また、「築地移転をどうするべき」との質問には、「今からでも中止にするべき」が82(31.4%)、「もう一度凍結して話し合うべき」が101(38.7%)、「移転はするべきだが仕切り直すべき」が38(14.6%)、「このまま進めて良い」は12(4.6%)と、計84.7%が10月11日の移転に否定的。

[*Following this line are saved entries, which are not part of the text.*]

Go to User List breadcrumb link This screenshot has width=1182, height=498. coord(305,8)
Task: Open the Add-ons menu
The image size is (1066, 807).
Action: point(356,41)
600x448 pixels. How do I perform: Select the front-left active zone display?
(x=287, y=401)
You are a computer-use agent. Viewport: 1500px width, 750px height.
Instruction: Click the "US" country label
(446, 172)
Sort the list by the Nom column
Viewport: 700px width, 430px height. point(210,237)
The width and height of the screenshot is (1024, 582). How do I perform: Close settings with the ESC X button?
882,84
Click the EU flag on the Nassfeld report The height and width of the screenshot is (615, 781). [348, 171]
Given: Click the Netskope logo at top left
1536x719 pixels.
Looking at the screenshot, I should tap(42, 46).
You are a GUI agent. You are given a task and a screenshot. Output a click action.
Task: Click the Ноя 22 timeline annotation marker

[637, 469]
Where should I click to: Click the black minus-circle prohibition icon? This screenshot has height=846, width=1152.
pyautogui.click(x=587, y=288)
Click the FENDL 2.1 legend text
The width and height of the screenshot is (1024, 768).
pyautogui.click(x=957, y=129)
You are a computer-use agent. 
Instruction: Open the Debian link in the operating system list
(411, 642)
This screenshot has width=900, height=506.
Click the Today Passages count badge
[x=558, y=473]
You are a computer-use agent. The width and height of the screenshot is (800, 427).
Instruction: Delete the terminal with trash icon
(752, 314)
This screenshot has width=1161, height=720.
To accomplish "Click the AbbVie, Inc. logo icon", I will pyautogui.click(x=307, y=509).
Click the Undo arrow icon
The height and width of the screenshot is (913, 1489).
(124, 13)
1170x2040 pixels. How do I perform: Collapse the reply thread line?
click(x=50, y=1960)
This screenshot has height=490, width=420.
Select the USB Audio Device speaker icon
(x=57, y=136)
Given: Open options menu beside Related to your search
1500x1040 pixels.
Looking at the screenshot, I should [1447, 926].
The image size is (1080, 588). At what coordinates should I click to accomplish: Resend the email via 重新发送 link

「築地と豊洲、どちらで商売をしたいですか?」という質問には、「当然、築地」が158(60.5%)、「できれば築地」が84(32.2%)であるのに対し、「当然、豊洲」が5(1.9%)、「できれば豊洲」が6(2.3%)と、市場の場所として築地が圧倒的に支持されている結果となった。以上の結果から、多くの市場関係者が、東京都が推し進める市場移転に疑問を抱いているということがいえるだろう。
ハシゴを外された万葉俱楽部
二転三転する小池都知事の言動も不信感を強めている。「築地は守る、豊洲を生かす!」という小池都知事は、移転した後の築地市場跡地に「食のテーマパーク」をつくると打ち上げた。これに驚いたのは、豊洲市場横に集客拠点となる「千客万来施設」の実施事業者に手をあげていた(株)万葉俱楽部だ。寿司チェーン店「すしざんまい」を全国展開する(株)喜代村と大和ハウス工業(株)のグループが14年当初に決定していたが、条件面で東京都と折り合いがつかず、15年4月に両社が辞退。困っていたところを万葉俱楽部が引き受けたという経緯があった。
万葉俱楽部は、全国に本格的な温泉施設「万葉の湯」を展開。現代表取締役会長の高橋弘氏は、事業承継時の本業であったDPE(写真現像)から見事に事業転換をはたした敏腕経営者だ。社会貢献の志も高く、名古屋市長・河村たかし氏の後援者でもある。交通アクセスが悪い埋め立て地に新たな観光拠点をつくるという難事業。その引き受け先探しで困り果てた東京都。見るに見かねて手をあげた高橋会長。その心中には社会起業家としての矜持があったのではないだろうか。
計画は、年間来場者数を約200万人と想定し、江戸のまちなみを再現した地下2F・地上3階建ての商業施設と地下2F・地上11F(高さ44.8m)のホテルを建設。施設内には、公衆浴場、物販店舗、飲食店、駐車場、託児所、集会場などが設置されるという内容だった。
しかし、小池都知事がハシゴを外した。集客機能を築地に残すとなれば、「千客万来施設」の存在意義はなくなり、造ったとしてもかなりの苦戦が予想される。まず、雑然とした昔ながらの風情が残る築地市場に比べて、新たな豊洲市場は無機質で風情の欠片もない。加えて、一連の移転騒動で、温浴施設には致命的ともいえる「土壌汚染地帯」のレッテルが貼られ、広く周知されてしまった。最寄り駅「市場前駅」からゆりかもめ線で約10分の「テレコムセンター駅」から徒歩約2分で、温泉テーマパーク「東京お台場 大江戸温泉物語」もある。
同事業に10億円を投じたとされる万葉俱楽部。撤退した場合、その費用は補てんされないという。土地の賃料が半分ぐらいにならないと施設運営は厳しいと見ており、高橋会長は、東京都が提示した土地の賃料を1~2割安くするとした条件を拒絶した。東京都との協議は平行線をたどっている。